Firmy wysyłkowe nie przyjmują klientów, którzy skorzystają z prawa do zwrotu zamówionego towaru w ciągu dwóch tygodni.
Każdy, kto korzysta z prawa do powrotu w Otto-Versand, musi spodziewać się wyrzucenia. Zgodnie z prawem sprzedaży na odległość klienci mogą zwrócić zamówiony towar w ciągu dwóch tygodni bez podania przyczyny. Ci, którzy robili to zbyt często u Otto, otrzymywali pismo stwierdzające, że nie będą mogli już wrócić w przyszłości, w przeciwnym razie zostaną wykluczeni z dalszych zamówień. Uderzyło to około czterech procent klientów.
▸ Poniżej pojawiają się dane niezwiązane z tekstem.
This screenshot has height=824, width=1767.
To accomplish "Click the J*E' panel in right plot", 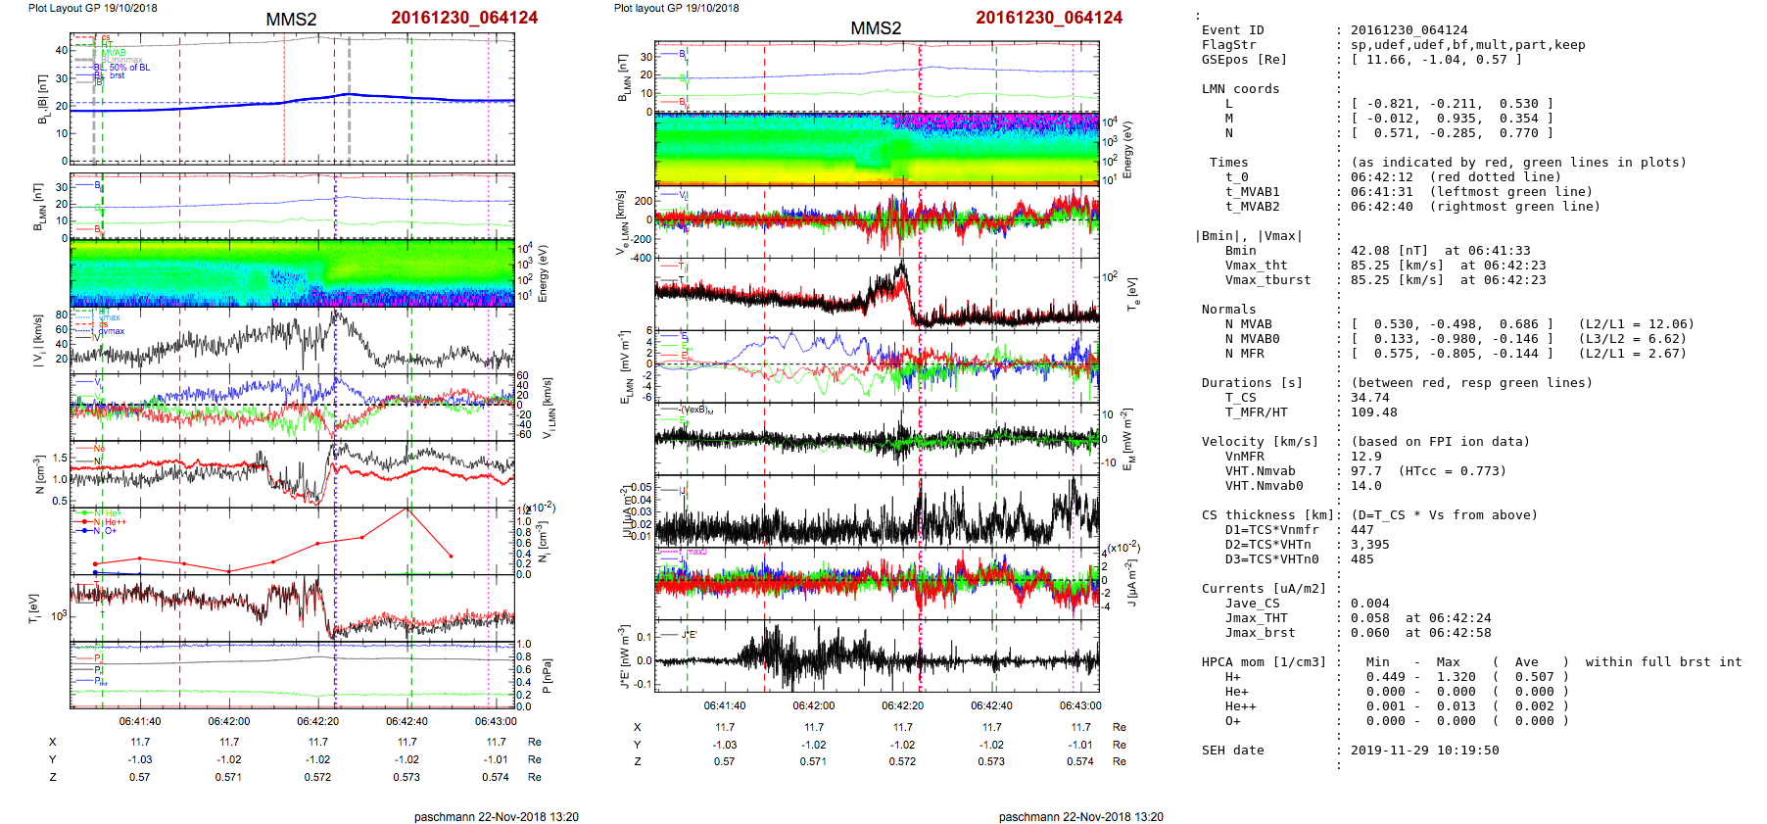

„Znamy takie przypadki również z innych firm wysyłkowych”, mówi prawniczka Bettina Dittrich z centrum konsumenckiego w Saksonii, która uważa takie podejście za antykonkurencyjne. Jednak proces przed Sądem Okręgowym w Hamburgu zakończył się niepowodzeniem (Az. 416 O 120/03). VZ odwołał się. VZ uważa również podejście Otto za wątpliwe ze względu na przepisy o ochronie danych, ponieważ profile klientów zostały tutaj oczywiście utworzone i ocenione.